What you should do: Copy each line of the records that holds the string "access".
(Records for the exercise Opens)
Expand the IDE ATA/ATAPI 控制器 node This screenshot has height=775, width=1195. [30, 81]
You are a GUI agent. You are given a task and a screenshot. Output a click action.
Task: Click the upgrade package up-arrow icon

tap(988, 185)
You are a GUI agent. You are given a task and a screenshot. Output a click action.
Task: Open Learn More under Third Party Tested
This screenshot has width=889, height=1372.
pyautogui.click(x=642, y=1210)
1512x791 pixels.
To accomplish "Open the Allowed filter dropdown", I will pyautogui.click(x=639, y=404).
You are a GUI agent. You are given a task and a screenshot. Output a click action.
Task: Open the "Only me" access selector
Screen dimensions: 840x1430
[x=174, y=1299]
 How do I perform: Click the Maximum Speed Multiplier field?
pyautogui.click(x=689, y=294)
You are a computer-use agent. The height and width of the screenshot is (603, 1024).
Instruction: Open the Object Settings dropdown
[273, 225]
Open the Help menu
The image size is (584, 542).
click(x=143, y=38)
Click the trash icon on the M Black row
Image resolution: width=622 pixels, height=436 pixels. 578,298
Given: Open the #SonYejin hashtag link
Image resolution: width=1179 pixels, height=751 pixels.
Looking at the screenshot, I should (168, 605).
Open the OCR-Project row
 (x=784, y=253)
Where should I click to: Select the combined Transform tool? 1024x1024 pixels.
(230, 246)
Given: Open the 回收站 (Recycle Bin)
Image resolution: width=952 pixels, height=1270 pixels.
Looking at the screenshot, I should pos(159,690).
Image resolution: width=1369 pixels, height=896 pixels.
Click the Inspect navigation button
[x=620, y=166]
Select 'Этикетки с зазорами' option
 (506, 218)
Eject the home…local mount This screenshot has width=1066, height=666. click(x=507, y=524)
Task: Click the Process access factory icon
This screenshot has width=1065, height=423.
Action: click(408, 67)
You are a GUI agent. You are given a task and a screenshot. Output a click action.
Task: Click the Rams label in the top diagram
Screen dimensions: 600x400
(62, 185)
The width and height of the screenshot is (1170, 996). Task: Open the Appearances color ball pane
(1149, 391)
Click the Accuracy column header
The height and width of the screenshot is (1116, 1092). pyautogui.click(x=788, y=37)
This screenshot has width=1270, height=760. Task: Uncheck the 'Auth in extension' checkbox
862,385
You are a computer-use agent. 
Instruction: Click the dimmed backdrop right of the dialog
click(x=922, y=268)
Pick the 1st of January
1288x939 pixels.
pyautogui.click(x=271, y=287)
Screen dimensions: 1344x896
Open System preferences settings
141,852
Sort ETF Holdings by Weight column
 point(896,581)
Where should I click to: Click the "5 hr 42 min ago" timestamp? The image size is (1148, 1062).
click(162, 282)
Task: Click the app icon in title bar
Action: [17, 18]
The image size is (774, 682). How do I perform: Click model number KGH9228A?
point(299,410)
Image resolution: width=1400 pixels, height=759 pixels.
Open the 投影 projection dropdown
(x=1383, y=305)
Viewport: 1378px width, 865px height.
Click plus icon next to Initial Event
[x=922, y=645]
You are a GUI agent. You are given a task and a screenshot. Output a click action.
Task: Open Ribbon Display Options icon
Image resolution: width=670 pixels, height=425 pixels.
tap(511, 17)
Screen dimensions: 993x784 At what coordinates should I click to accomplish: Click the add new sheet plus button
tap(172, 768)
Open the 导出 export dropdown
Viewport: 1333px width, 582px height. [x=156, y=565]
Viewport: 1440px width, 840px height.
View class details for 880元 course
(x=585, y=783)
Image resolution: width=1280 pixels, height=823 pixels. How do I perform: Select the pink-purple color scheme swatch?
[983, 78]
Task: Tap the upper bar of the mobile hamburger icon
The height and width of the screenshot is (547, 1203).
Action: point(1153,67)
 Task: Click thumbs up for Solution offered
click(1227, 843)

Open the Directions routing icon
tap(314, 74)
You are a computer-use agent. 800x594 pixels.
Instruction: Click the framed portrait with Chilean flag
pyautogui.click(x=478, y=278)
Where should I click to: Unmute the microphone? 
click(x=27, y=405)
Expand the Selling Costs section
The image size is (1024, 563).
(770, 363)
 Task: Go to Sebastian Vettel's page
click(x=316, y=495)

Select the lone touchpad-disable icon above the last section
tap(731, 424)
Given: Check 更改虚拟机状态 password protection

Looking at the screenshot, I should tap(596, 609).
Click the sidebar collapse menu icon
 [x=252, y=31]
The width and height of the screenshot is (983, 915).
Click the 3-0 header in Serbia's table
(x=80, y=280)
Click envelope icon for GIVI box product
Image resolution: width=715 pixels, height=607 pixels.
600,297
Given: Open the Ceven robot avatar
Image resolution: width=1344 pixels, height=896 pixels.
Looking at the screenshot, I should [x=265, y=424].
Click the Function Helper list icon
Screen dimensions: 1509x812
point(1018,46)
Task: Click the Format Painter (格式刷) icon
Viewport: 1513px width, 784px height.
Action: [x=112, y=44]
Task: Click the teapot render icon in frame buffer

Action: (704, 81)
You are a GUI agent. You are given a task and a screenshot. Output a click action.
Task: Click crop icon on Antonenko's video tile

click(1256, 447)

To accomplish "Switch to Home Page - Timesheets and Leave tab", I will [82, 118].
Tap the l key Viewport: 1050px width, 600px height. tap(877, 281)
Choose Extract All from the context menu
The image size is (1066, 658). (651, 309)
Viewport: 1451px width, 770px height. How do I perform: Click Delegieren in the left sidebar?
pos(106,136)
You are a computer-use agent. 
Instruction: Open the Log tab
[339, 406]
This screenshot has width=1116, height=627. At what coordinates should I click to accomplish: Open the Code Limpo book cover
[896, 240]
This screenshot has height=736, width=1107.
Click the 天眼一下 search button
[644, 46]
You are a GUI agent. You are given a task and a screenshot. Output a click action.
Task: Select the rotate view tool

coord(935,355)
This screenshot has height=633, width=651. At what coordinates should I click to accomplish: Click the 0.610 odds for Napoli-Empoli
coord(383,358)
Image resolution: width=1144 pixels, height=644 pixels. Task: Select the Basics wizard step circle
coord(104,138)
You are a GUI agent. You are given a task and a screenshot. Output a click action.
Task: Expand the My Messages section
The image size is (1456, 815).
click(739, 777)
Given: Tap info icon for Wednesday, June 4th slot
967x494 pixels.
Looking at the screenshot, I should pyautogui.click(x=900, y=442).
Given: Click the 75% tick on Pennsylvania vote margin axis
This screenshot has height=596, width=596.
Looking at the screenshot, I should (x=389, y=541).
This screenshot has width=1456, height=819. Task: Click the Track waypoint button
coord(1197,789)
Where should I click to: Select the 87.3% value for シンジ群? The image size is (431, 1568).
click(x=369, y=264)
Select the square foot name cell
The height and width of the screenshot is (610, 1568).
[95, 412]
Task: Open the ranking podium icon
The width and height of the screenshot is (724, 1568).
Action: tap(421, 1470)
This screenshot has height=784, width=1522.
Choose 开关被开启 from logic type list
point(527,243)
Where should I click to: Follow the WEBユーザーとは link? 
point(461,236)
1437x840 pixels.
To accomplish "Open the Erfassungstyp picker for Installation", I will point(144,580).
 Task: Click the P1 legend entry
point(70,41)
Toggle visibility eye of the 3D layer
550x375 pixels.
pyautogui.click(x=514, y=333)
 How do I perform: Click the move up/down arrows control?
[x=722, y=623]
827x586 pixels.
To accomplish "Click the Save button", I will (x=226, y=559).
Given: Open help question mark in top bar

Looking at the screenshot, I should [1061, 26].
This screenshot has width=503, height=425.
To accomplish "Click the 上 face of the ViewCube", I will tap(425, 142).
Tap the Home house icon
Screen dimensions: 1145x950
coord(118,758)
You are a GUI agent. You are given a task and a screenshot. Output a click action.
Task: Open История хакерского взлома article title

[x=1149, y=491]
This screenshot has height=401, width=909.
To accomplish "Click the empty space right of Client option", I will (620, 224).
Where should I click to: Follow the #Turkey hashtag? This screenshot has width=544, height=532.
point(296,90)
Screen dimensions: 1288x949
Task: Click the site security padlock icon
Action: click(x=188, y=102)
(Records for the exercise Closes)
Output of the task:
Task: Open the "Only me" access selector
Task: Click the Process access factory icon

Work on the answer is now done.